Am Donnerstag traf es ein Spital und ein Schulhaus. Die Russen hatten in einem Dorf nahe der Stadt Charkiw eine Drei-Tonnen-Bombe abgeworfen. Opferzahl unbekannt.

Angesichts der regelmässig verübten Kriegsverbrechen durch Moskau, die hier mittlerweile kaum mehr als eine Meldung wert sind, steht ausser Frage, dass die Ukraine unsere volle Solidarität verdient. 

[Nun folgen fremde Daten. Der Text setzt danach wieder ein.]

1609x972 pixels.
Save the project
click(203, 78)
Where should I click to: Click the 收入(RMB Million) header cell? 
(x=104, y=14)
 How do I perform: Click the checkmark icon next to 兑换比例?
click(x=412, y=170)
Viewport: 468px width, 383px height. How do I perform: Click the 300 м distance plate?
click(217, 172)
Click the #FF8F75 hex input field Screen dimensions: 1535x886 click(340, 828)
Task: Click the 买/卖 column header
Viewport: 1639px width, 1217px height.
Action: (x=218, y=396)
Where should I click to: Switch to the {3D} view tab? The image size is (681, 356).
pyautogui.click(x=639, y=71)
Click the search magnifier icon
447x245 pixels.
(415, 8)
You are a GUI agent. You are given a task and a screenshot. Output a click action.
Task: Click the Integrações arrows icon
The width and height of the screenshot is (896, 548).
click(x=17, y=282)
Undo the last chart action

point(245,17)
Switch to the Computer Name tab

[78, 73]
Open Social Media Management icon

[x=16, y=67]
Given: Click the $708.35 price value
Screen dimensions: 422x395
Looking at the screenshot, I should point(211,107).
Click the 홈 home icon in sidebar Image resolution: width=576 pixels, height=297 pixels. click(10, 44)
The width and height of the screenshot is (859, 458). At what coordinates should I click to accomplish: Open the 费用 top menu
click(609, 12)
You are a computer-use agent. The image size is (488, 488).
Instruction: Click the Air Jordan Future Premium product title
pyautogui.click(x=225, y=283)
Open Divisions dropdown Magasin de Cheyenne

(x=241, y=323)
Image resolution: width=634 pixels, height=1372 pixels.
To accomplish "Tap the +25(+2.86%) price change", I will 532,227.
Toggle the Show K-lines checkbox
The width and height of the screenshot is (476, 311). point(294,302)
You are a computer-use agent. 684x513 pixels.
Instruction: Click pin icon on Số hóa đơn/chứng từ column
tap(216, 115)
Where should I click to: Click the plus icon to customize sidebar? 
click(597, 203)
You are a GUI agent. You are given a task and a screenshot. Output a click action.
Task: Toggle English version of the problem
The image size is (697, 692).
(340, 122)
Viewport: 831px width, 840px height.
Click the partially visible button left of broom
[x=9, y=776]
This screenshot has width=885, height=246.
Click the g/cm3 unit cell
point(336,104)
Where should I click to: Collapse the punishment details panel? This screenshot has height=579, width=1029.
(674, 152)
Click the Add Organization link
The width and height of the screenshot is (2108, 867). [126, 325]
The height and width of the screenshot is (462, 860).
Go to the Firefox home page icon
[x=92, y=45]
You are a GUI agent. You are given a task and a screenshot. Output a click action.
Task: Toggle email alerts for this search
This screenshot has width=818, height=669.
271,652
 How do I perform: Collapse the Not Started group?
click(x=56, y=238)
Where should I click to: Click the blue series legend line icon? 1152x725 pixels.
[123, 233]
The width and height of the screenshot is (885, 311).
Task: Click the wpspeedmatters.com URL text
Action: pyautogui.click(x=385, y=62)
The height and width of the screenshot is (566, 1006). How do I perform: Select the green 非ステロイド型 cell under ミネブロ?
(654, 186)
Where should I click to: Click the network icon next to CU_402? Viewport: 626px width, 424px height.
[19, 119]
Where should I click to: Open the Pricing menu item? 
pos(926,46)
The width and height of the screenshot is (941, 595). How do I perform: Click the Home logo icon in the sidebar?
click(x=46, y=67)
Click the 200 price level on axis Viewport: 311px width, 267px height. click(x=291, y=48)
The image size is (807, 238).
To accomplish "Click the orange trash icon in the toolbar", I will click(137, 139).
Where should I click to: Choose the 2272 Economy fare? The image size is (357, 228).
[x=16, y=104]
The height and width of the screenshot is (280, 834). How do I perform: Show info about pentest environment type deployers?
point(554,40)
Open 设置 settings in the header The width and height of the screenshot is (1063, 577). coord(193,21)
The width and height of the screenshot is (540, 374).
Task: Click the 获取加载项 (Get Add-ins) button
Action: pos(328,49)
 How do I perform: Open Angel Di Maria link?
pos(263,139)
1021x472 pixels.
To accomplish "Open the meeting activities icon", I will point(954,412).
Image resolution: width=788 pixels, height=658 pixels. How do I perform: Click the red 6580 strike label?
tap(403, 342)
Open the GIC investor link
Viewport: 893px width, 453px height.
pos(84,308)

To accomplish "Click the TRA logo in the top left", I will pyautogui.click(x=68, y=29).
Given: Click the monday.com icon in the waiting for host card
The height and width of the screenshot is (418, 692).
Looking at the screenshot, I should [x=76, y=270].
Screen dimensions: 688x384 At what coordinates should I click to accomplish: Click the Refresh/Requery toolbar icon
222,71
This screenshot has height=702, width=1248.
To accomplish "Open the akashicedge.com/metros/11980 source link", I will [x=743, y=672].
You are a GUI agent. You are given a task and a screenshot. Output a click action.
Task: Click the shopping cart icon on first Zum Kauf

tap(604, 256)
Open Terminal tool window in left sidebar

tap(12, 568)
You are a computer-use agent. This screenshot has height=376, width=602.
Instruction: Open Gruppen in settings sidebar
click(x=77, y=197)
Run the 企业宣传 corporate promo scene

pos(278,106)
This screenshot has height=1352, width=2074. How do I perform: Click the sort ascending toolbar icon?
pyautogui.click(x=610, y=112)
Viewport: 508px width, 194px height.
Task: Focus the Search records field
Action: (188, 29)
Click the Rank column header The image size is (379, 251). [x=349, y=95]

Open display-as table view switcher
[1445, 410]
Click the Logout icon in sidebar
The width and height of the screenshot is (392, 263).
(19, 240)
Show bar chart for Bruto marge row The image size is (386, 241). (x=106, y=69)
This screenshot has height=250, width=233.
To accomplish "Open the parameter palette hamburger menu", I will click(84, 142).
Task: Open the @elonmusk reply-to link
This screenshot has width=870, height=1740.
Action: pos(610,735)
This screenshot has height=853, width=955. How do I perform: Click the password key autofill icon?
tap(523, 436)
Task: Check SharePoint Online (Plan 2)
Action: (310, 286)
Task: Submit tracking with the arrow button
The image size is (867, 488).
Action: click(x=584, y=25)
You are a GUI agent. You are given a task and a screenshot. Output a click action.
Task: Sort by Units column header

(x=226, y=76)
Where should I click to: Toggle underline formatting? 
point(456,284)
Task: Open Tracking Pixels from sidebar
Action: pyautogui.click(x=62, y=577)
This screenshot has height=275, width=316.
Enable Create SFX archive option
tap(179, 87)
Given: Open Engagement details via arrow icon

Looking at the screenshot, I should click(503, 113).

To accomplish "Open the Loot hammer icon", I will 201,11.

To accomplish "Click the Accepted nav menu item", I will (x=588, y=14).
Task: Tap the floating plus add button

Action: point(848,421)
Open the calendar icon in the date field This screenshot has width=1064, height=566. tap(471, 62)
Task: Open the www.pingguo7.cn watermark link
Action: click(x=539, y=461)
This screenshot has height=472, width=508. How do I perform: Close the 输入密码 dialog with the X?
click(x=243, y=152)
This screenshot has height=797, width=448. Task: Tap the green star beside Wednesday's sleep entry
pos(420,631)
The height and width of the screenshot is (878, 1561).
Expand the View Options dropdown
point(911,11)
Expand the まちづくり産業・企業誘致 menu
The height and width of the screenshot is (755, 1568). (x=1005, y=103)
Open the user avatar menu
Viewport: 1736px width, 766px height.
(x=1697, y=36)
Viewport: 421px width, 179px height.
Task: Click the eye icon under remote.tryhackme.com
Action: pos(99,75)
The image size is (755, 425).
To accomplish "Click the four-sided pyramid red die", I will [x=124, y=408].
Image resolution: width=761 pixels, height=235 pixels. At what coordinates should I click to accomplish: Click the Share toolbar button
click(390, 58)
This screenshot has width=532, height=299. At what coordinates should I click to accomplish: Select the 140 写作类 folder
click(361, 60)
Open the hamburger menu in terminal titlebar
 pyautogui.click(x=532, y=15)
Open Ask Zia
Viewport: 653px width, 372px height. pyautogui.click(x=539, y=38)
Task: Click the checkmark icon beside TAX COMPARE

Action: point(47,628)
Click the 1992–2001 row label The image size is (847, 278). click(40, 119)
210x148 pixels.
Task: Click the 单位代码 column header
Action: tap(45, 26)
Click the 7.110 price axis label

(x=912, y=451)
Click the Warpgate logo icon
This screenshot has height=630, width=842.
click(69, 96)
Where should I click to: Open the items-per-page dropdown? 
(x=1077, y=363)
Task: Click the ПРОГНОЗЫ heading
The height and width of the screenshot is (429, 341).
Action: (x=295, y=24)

Bloss: Gibt es womöglich auch eine gut gemeinte, doch umso schädlichere Solidarität? Wolodimir Selenski hatte diese Woche gleich zweimal Grund zum Feiern. Seine Nationalmannschaft gewann das Gruppenspiel an der Fussball-EM gegen die Slowakei mit 2:1. Vor allem aber konnte der Präsident vermelden, dass die Europäische Union schon kommende Woche Beitrittsgespräche mit Kiew beginnen werde. So sehr man Putins Hauptfeind diesen Triumph gönnen mag, so gross sind die Fragezeichen: Ist sich EU-Kommissionspräsidentin Ursula von der Leyen der Risiken bewusst, wenn sich die Union dereinst bis in den Kaukasus erstreckt? Wenn ein Flächenstaat mit 38 Millionen Einwohnern und einem gravierenden Korruptionsproblem, der bis an den Osten des Schwarzen Meers reicht, zum Gebilde gehören wird?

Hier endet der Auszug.